• **Task to carry out**
Please output the rows from the line containing "How do I perform: Select" through the line containing "This screenshot has width=886, height=506.", both included, reproducing each one character for character.

• **Available data**
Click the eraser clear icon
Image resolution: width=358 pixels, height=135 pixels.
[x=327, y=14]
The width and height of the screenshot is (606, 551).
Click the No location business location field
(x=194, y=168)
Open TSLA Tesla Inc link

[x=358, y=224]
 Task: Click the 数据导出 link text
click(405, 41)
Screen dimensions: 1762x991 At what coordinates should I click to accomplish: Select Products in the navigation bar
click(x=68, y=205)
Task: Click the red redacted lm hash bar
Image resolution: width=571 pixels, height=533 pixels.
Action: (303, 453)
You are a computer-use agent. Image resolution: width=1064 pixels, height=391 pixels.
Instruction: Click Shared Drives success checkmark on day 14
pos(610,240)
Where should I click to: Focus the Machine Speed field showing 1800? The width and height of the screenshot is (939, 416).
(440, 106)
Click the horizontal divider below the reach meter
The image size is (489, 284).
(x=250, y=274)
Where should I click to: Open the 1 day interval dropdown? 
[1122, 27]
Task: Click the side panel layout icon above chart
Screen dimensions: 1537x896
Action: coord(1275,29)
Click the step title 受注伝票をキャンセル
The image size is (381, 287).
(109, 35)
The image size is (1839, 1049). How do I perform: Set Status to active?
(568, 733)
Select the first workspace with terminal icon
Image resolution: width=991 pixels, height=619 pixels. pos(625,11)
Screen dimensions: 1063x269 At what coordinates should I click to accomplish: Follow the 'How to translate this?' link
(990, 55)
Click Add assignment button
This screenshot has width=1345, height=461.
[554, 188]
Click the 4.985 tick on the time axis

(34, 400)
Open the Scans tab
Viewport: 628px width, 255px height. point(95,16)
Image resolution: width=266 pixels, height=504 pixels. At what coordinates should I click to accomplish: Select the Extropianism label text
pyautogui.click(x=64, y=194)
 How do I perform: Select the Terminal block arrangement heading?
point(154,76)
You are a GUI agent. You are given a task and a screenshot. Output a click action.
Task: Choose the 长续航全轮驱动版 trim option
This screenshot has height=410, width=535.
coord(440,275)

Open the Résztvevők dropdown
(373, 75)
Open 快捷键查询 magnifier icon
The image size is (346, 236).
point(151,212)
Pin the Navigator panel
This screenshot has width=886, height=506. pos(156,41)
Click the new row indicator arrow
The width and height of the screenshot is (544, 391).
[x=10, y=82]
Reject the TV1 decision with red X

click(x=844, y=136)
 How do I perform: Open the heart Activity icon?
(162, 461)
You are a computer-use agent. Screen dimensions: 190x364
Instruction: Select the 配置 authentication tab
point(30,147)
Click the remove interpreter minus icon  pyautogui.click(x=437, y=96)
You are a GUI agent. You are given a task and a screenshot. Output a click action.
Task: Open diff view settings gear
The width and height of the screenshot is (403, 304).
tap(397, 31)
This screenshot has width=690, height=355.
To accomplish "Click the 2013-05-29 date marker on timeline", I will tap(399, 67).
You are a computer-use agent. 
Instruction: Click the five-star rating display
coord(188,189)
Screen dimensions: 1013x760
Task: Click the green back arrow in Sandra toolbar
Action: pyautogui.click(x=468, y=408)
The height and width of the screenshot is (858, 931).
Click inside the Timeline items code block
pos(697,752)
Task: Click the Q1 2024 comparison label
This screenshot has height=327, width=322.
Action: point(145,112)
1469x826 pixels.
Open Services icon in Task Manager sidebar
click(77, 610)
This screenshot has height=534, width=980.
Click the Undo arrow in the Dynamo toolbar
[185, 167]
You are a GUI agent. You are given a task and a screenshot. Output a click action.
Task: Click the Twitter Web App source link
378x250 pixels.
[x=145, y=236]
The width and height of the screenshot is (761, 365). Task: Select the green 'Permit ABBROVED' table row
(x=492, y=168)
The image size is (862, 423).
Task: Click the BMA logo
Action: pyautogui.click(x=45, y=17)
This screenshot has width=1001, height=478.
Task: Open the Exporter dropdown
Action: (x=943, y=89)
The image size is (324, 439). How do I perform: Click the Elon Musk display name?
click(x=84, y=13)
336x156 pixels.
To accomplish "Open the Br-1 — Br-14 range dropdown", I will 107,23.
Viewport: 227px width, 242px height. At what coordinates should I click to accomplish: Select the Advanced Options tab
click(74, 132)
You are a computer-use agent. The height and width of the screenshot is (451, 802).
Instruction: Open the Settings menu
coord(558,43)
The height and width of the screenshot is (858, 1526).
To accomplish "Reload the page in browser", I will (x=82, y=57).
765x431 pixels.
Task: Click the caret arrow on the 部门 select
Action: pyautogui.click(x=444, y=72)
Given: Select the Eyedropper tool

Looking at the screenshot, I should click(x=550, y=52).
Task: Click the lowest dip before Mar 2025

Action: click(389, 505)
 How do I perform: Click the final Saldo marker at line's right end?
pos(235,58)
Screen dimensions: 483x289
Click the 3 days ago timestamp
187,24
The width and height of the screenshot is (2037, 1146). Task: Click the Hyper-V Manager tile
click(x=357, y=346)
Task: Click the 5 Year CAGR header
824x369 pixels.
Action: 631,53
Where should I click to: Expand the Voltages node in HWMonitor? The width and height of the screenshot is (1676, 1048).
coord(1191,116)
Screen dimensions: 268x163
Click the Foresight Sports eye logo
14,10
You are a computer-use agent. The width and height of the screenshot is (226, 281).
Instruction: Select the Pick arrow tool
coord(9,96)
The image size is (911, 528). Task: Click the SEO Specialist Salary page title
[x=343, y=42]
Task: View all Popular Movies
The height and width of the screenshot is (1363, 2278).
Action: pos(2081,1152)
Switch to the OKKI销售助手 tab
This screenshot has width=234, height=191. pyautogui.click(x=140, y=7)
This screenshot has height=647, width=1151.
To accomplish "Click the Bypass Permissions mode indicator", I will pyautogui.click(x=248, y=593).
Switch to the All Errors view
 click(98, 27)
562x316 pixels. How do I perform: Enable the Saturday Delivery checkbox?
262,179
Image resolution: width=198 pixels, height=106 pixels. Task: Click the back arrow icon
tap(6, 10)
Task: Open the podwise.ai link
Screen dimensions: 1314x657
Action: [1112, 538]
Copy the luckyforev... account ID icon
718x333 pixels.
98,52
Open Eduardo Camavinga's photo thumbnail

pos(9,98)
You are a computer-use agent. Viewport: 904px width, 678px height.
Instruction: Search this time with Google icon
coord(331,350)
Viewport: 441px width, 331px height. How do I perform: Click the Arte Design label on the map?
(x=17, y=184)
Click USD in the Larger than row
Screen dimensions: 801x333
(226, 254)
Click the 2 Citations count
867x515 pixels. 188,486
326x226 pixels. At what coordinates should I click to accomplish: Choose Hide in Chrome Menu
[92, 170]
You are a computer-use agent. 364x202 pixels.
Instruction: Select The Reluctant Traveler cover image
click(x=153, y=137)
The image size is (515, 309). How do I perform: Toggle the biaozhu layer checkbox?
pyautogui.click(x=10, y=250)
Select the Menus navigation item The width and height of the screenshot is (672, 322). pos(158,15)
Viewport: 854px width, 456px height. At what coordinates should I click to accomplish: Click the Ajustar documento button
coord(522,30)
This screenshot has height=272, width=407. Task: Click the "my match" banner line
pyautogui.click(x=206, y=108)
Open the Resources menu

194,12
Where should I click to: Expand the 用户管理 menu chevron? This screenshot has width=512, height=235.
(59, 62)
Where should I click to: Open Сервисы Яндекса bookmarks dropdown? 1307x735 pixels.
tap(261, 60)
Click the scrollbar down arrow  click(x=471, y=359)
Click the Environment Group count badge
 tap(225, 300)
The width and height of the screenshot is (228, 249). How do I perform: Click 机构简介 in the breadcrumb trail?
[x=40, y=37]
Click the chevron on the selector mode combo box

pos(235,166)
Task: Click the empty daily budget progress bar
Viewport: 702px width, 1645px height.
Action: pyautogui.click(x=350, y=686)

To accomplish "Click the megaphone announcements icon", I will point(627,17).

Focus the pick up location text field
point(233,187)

• **Reply to the task**
 How do I perform: Select the Terminal block arrangement heading?
point(154,76)
You are a GUI agent. You are given a task and a screenshot. Output a click action.
Task: Choose the 长续航全轮驱动版 trim option
This screenshot has height=410, width=535.
coord(440,275)

Open the Résztvevők dropdown
(373, 75)
Open 快捷键查询 magnifier icon
The image size is (346, 236).
point(151,212)
Pin the Navigator panel
This screenshot has width=886, height=506. pos(156,41)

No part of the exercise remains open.